Estudo de universidade confirma que incêndios não foram a causa.

Famílias vítimas

A resolução do distrito de bombeiros não é o único desenvolvimento dramático na frente do 11 Setembro nos últimos dias e semanas. Em março, um processo conjunto federal foi lançado contra o FBI pela AE911Truth, pelo Comité de Juristas e por membros de famílias vítimas do 11/Set. Ele sustenta que a agência falhou em desempenhar uma avaliação obrigatória do Congresso quanto à evidência conhecida do 11/Set que não fora considerada pela Comissão do 11/Set.

E talvez o mais poderoso passo em frente tenha sido dado em 3 de Setembro com a desde há muito aguardada divulgação do importante Estudo do Edifício 7, Uma reavaliação estrutural do colapso do World Trade Center 7 ( Building 7 Study – A Structural Reevaluation of the Collapse of World Trade Center 7 ) pela Universidade do Alasca Fairbanks (UAF). O estudo de quatro anos, dirigido pelo Dr. Leroy Hulsey, Ph.D., e dois outros investigadores, é uma “análise de elementos finitos” que utiliza modelação por computador baseada nas plantas originais dos edifícios. Sua finalidade é determinar se a explicação oficial para a destruição do Edifício 7 se mantém de pé. Não se mantém.O sumário executivo do estudo declara: “… incêndios não podiam ter causado enfraquecimento ou deslocamento de membros estruturais capazes de iniciar quaisquer das hipotéticas falhas locais que se alega terem disparado o colapso total do edifício, nem podiam quaisquer falhas locais, mesmo se tivesse ocorrido, ter disparado uma sequência de falhas que teriam resultado no colapso total observado”.

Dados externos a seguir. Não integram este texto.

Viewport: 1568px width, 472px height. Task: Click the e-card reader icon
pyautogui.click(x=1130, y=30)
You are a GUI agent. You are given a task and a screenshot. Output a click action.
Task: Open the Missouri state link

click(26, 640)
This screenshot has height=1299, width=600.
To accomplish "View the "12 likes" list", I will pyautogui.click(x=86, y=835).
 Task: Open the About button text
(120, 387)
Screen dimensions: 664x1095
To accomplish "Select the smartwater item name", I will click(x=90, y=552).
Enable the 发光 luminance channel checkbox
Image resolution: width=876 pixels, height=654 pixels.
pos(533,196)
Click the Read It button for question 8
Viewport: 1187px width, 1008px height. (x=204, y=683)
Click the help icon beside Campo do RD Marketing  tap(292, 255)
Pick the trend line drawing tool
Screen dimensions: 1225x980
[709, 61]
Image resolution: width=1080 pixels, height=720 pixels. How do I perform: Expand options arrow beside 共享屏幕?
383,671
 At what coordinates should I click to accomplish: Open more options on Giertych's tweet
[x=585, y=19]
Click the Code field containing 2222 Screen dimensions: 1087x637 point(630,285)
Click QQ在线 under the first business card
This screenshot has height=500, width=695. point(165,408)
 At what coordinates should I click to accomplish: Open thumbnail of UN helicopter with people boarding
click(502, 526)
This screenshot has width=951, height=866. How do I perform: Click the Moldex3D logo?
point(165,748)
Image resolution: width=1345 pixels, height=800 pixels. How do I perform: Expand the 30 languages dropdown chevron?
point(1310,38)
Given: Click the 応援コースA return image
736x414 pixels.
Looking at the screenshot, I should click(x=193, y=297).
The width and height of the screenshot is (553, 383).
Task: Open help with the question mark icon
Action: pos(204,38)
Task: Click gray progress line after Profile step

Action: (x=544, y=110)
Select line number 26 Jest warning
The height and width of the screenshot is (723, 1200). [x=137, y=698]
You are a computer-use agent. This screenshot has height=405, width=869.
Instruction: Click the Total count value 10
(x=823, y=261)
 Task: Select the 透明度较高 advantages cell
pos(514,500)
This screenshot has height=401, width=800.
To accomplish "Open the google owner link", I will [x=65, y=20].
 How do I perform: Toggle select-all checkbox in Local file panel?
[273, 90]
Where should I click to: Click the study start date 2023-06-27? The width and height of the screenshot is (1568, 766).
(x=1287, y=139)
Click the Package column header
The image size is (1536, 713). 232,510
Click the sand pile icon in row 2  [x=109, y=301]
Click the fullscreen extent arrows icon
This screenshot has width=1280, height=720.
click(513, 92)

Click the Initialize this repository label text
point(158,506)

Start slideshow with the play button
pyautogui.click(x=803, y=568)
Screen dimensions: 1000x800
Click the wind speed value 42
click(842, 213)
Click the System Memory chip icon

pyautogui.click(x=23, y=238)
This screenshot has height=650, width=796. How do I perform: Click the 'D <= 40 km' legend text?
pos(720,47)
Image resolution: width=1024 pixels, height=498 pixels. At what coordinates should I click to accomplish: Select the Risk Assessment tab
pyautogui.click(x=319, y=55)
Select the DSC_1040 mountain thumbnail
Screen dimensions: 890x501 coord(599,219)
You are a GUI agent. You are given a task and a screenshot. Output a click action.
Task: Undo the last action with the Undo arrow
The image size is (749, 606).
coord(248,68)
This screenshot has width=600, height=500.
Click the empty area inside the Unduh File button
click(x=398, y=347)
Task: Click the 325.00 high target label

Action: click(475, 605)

Isto leva Hulsey e seus colegas a dizer: “É nossa conclusão, com base nestas descobertas, que o colapso do WTC 7 foi uma falha global envolvendo a falha quase simultânea de todas as colunas do edifício e não um colapso progressivo envolvendo falhas sequenciais de colunas através do edifício”.

A minuta do estudo de Hulsey foi divulgada em Fairbanks, Alasca, e em Berkeley, Califórnia. Comentários acerca da minuta foram recebidos até 15 de Novembro. A versão final será divulgada no princípio de 2020.

Este é o mais recente movimento para divulgar a verdade acerca do 11/Set a um público muito mais vasto e obter justiça tanto para os que morreram naquele dia como para os que morreram nas guerras subsequente que foram lançadas utilizando o 11/Set como justificativa.

– Eu diria a quem neste país acredita que é hora de se posicionar; que não se pode deixar isto passe em branco – diz Gioia. “Porque se eles matam 3 mil pessoas, o que não farão a seguir?”